Defeat the invigilator.
Complete the exam.
Oh no.
A sword appeared in Jem’s hand and tentacles sprouted from the invigilator's back. Glowing lines of power spread from the eye towards the tentacles. Jem ran forwards.
This is like the mashed-together lucid nightmare of every GCSE student ever.
To Jem’s relief, it seemed as though the eyebeam had stopped working when the tentacles arrived on the scene. It was the best-case scenario, the worst was that eyes would sprout on the tentacles and he’d be sliced into ribbons by superheated laser beams.
The invigilator finished growing its tentacles and ran towards him. It was moving… slowly. Not truly slowly, still faster than he had at level 1 by far, but it was nothing compared to Jem now that he was level 19, and that his body had been changed by training with Ayo. He paused. He’d thought that surprise was his best option, but with the speed advantage, any surprise advantage he could glean wasn’t as valuable.
Jem kicked out at the nearby tables and chairs, clearing a space. He didn’t want to get caught out by a tentacle because it had hidden behind a chair leg. The invigilator stepped out into the artificial clearing. Jem ran forwards as about half of the tentacles, ten, shot towards him, the others moved backwards, hovering in the air as a counterbalance.
Jem sliced through three tentacles in one stroke, kicking to the left to dodge the rest. The floor was pristine, polished and slippery under Jem’s hooves. He felt his legs slide out under him but he turned the fall into a roll and launched himself back up with his arms. Four tentacles crashed into the floor where he’d just been.
The tentacles Jem had cut moved over to the far side, swapping places with three of the undamaged tentacles. Oh, come on. Jem moved back in, a little slower on the polished floor. If he could just slowly cut away the tentacles from the edges then he could work his way closer. Five tentacles came for him, the others holding back.

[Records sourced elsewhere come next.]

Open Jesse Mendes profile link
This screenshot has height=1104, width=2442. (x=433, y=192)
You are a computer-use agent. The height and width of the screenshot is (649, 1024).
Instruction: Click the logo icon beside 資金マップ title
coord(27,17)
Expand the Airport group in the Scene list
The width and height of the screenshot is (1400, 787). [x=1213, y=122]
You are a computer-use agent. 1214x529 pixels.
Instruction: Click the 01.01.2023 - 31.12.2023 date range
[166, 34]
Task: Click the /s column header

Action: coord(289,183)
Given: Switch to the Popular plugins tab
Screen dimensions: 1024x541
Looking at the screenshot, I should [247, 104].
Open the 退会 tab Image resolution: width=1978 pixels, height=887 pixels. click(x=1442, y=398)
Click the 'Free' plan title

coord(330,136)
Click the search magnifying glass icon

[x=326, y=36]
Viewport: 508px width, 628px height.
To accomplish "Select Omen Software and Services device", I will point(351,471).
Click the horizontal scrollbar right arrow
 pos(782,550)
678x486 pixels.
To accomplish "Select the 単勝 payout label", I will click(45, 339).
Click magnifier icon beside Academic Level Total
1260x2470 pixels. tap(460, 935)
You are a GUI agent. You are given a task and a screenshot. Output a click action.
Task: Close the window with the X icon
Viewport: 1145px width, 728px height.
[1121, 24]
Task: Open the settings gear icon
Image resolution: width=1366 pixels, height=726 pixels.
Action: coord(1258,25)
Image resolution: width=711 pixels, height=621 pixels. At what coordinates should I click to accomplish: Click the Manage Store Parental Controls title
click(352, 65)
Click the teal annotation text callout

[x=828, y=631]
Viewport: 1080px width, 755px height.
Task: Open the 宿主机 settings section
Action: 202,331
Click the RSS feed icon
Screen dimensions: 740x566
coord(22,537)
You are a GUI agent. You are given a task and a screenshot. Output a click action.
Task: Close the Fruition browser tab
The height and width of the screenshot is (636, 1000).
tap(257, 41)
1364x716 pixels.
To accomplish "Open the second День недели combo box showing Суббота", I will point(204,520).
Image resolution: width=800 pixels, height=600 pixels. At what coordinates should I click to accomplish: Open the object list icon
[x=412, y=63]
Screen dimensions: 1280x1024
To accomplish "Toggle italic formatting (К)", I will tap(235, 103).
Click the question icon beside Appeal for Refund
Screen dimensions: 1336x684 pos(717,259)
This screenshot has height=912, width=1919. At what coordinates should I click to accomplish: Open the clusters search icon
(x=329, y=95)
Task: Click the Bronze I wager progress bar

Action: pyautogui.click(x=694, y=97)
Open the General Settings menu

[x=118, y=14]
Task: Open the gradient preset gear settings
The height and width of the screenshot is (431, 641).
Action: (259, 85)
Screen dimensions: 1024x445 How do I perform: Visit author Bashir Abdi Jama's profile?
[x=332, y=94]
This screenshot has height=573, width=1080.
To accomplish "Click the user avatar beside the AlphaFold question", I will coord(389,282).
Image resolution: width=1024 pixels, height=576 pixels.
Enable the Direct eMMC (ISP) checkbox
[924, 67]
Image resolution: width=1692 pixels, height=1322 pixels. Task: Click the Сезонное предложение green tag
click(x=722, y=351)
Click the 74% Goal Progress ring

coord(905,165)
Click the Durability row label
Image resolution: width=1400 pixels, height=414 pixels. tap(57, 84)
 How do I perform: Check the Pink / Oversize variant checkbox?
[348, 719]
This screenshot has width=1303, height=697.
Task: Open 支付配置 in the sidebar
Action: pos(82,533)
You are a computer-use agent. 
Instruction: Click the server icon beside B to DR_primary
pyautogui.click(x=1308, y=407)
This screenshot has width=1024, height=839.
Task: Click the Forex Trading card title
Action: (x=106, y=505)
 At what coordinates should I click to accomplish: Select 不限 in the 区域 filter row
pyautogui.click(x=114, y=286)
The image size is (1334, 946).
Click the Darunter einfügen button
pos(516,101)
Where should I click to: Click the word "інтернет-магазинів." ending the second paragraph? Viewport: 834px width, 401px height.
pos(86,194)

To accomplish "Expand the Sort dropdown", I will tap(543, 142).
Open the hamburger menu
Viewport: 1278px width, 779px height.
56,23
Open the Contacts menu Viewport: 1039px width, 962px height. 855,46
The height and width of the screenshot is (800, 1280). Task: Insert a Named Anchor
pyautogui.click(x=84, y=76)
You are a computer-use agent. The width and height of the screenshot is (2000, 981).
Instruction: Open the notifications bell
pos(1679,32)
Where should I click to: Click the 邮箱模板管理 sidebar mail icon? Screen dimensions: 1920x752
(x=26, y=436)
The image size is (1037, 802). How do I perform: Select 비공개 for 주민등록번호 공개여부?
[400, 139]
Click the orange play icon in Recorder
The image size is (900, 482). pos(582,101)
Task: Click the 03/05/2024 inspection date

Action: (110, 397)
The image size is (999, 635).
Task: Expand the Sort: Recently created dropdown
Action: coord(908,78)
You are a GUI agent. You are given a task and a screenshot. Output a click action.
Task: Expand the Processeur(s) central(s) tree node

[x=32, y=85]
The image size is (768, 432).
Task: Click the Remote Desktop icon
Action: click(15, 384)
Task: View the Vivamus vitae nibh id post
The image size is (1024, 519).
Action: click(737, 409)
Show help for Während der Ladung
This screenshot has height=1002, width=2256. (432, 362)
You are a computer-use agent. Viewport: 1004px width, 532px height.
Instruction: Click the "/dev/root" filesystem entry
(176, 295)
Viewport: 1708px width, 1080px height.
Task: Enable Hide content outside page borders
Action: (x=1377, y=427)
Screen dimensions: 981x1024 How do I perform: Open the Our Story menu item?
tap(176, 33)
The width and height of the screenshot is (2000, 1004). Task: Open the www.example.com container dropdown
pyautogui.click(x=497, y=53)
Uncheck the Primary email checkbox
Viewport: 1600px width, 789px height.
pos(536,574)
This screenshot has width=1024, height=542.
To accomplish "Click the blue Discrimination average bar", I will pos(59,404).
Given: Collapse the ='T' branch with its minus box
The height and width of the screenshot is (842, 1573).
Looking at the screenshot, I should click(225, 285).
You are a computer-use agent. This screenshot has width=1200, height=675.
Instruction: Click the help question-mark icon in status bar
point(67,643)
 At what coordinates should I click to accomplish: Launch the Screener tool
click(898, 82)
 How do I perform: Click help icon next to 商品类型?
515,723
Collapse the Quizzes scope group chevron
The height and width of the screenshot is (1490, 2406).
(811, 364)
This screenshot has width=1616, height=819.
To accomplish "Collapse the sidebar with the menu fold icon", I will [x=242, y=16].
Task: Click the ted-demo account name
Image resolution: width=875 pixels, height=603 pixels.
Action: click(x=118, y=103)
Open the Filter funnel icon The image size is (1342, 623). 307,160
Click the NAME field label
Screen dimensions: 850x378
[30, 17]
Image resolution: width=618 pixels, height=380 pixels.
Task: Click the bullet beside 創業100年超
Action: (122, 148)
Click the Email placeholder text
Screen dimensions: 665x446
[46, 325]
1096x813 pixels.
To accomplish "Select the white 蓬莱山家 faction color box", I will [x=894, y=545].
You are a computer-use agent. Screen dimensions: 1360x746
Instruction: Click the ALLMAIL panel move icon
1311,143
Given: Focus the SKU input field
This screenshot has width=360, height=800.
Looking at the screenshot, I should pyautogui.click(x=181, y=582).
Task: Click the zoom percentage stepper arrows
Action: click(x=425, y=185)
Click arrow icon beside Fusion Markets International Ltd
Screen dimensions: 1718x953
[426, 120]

The invigilator was learning too. Jem moved is arm in one wide arc cutting through all five tentacles as they came for him. Just as the tip of the last tentacle hit the floor the other five rushed at him. He cut one and dodged three, but one wrapped around his right ankle. Jem crossed his legs and savagely stomped down on the offending appendage.
His stomp wasn’t enough to rip it, but its grip loosened. He was just able to wrench his hoof free, as another three tentacles came flying at him. Jem allowed himself to fall backwards, dodging under the tentacles and cutting them off as they flew overhead.
Jem pushed himself up, again. And took a look at the invigilator. The tentacles that he’d cut were slowly regenerating in the back and a couple of the tentacles were working together to heft chairs. He did not want to be impaled on a chair leg.
Jem strode forwards, his attention on the sword in his hand. It was almost identical to the one he’d been using in practice with Ayo. He focused on the techniques and steps and how to move. He focused on how stable footing is important when you fight and how to fight when you don’t have it. He focused on the movement of his blade and looked up to meet the singular unblinking eye of the invigilator.
The tentacles came in groups and Jem sliced through each of them with his sword. When he couldn’t slice through them he dodged and if he couldn’t dodge he lashed out with his free arm halting the tentacle’s momentum. When the first chair came, it crashed into his ribs and he felt a sickening crunch. The tentacles carrying the chair were cut.
When the next chair came Jem was ready for it and leapt upwards. A strength stat of 61 wasn’t a joke. He used the chair as a platform and lept for the invigilator. His sword pierced its chest and he sliced the sword down through its body in a single motion. With all of his weight and strength behind it the flesh, sinew and bone didn’t stand a chance. Jem crashed into the floor and felt more than saw the invigilator die.
Its not-quite-real illusory body faded leaving only a projection that was rapidly being sucked into a gem that was forming where the eye had been, like a cloth sucked into a hoover.
The gem fell towards Jem. It passed through his flesh and hovered in his chest. Inert. Waiting.
The colour left the room, the texture, the details, the desks and chairs, the light and then his consciousness.